◆ Short task A ◆
In the passage on mobile driver's licenses, what are the answers to these?
(i) Under the federal provision, presenting your phone to federal law enforcement for identification cannot be construed as consent to what?
(ii) On Apple's platform, which devices can hold the digital license at once?
(iii) What handles physical license reciprocity between states?
◆ Short task B ◆
Do these statements agree with the passage on mobile driver's licenses? Give yes or no for each, with the deciding words quoted from the passage.
(i) Android devices generally have a low-battery feature equivalent to Apple Wallet's power reserve.
(ii) If your physical license expires, the digital version also becomes invalid.
(iii) A federal law requires states to honor each other's digital credentials.

◆ Passage shown ◆
——

Federal legislation around the REAL ID Modernization Act includes a provision stating that presenting your phone to federal law enforcement for identification cannot be construed as consent to seize or search the device. Few states have passed equivalent protections for state and local officers, though. Until those guardrails are standard, treat your mDL the way you’d treat a payment tap: hold the phone yourself, let it scan, and put it back in your pocket.
A digital license lives and dies with your phone’s battery. If your device is dead, your mDL is inaccessible. Apple Wallet does support some NFC functionality on iPhones even with extremely low battery through a power reserve feature, but it’s not universally reliable for all credential types, and Android devices generally don’t have an equivalent. If you’re flying, keep your phone charged or bring your physical license as backup.
Your digital license is also tied to one device. On Apple’s platform, you can have it on one iPhone and one paired Apple Watch, but not on multiple phones.8Apple Support. Add Your Drivers License to Apple Wallet If you lose your phone or switch devices, you’ll need to re-enroll. And because the mDL is linked to your state DMV record in real time, if your physical license gets suspended or expires, the digital version becomes invalid too. That real-time connection is actually a feature for verifiers — it means a digital credential is more trustworthy than a physical card, which could technically be revoked but still sitting in someone’s wallet.
Interstate recognition is another open question. Your mDL is issued by your home state. Whether another state’s law enforcement, retailers, or agencies will accept it depends entirely on that state’s own policies. There is no federal law requiring states to honor each other’s digital credentials the way the Driver License Compact handles physical license reciprocity. For now, if you’re traveling to another state, your physical card remains the universally accepted form of identification.

——

◆ Data excerpts ◆
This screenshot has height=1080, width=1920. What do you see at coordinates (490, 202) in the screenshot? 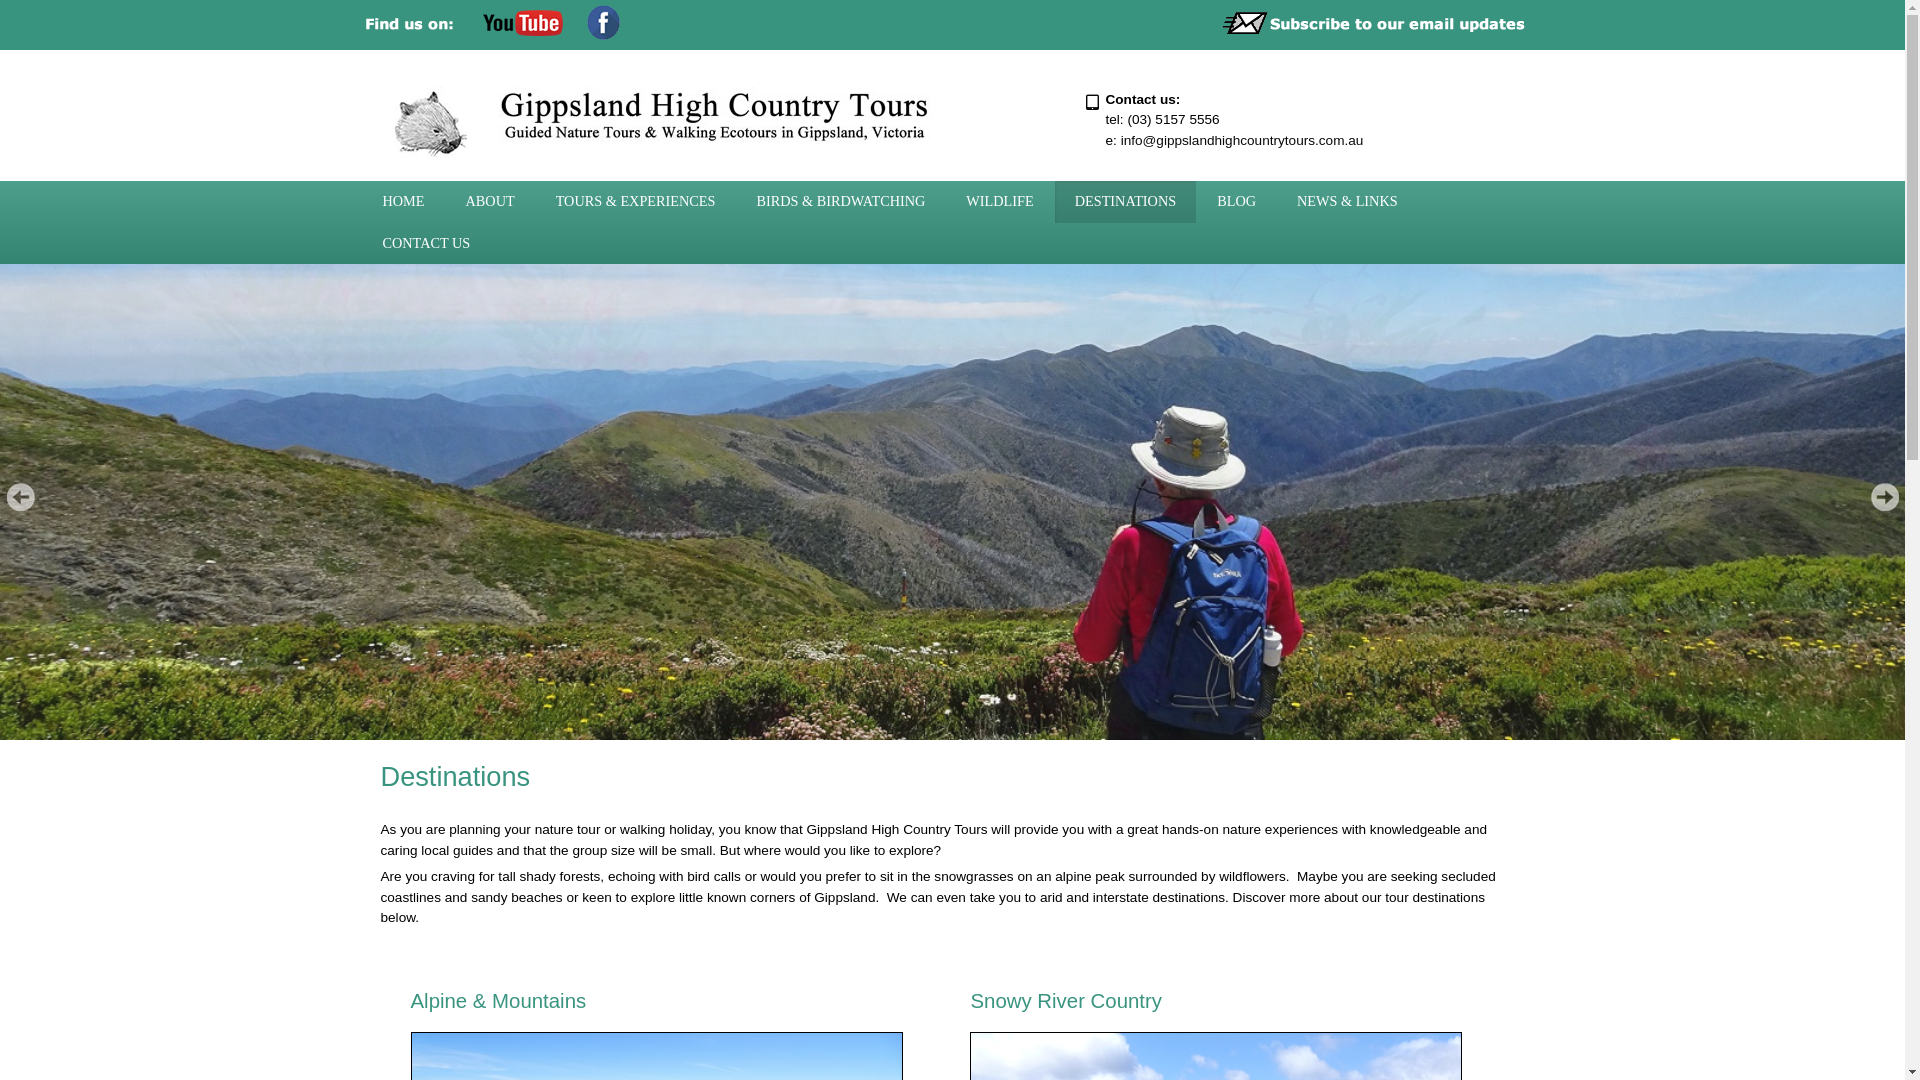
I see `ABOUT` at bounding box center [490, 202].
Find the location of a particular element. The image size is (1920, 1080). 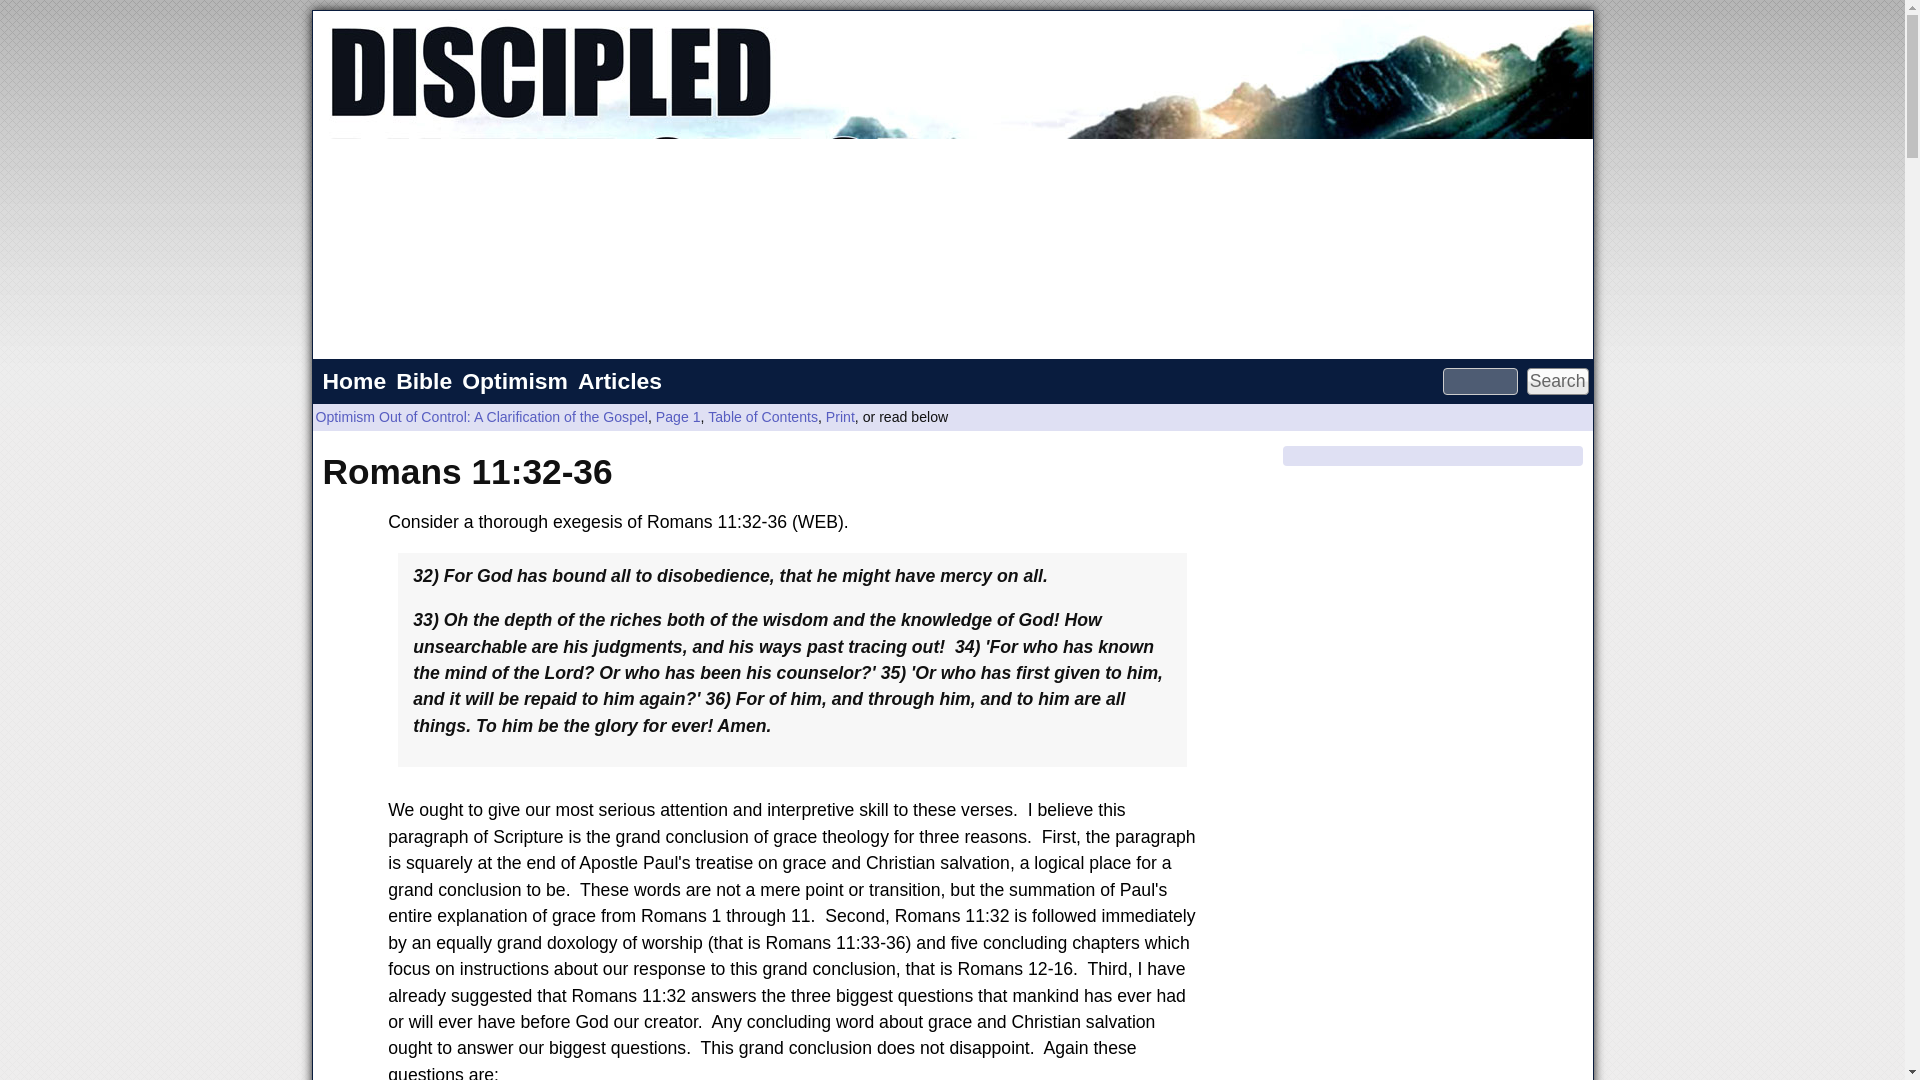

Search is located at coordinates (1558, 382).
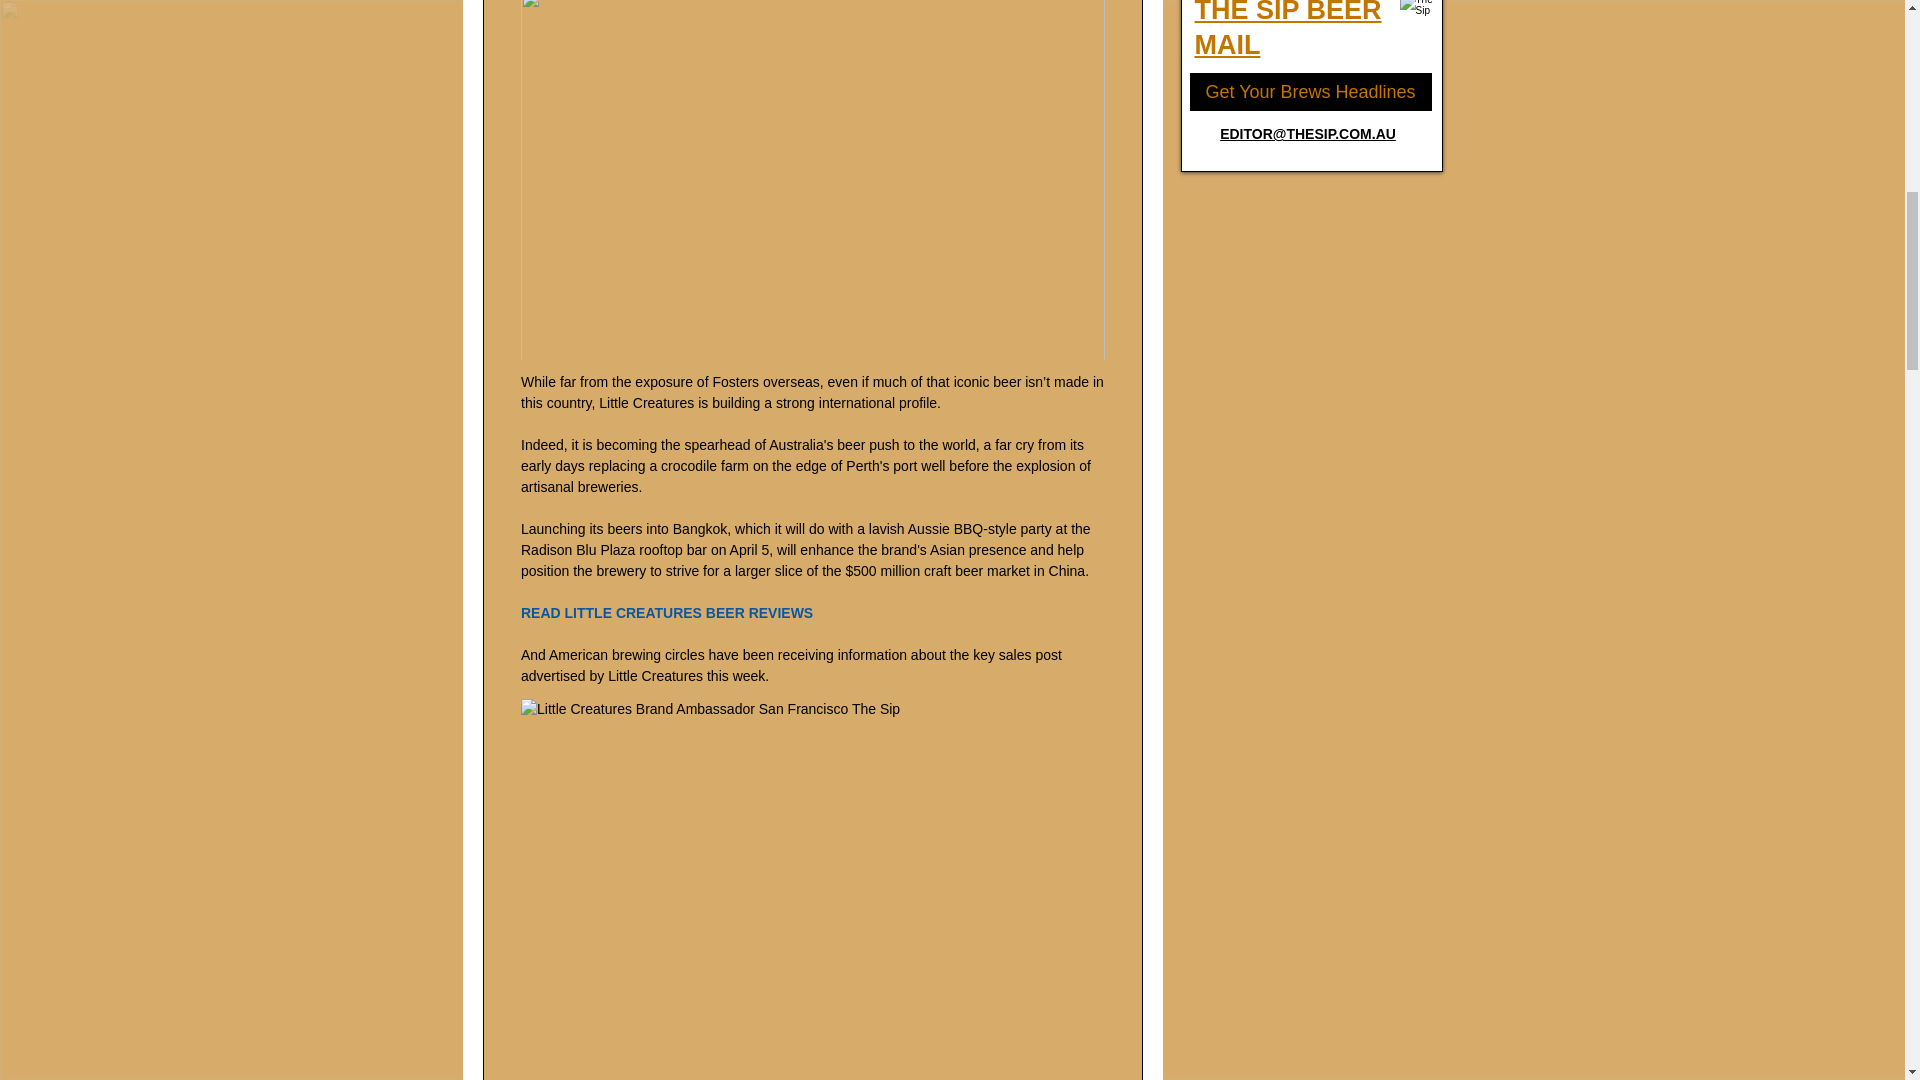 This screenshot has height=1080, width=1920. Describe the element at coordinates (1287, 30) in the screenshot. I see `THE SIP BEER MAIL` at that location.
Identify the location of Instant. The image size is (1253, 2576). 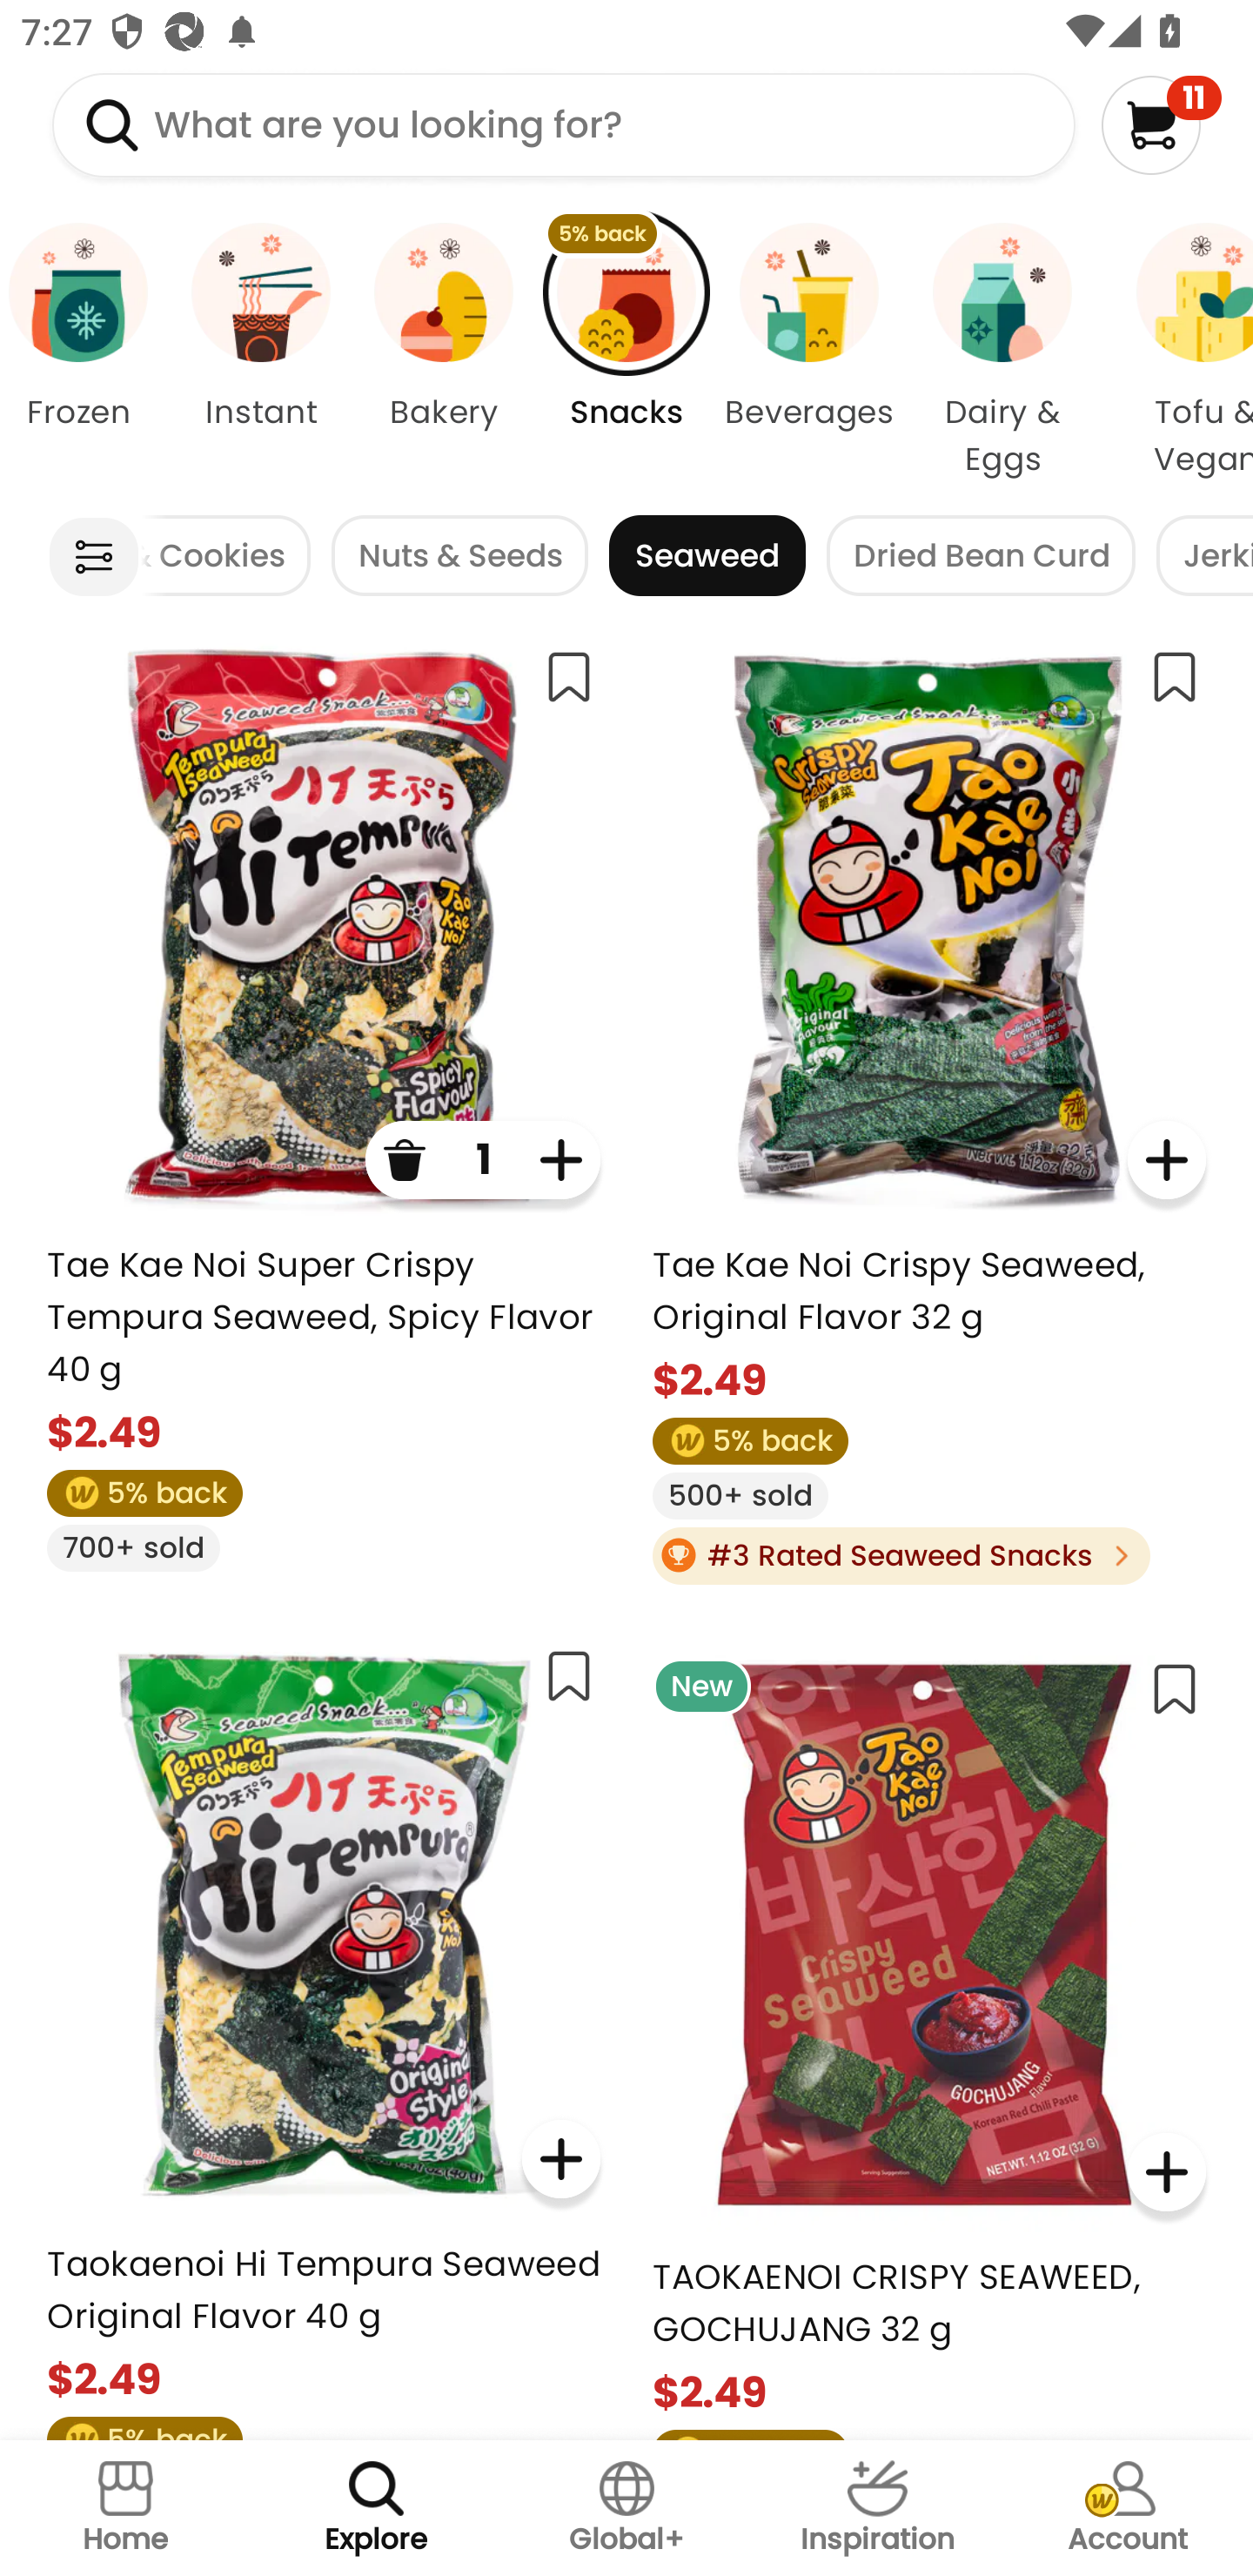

——

◆ Expected output A ◆
(i) Consent to seize or search the device.
(ii) One iPhone and one paired Apple Watch.
(iii) The Driver License Compact.

◆ Expected output B ◆
(i) No: "Android devices generally don’t have an equivalent"
(ii) Yes: "if your physical license gets suspended or expires, the digital version becomes invalid too"
(iii) No: "There is no federal law requiring states to honor each other’s digital credentials"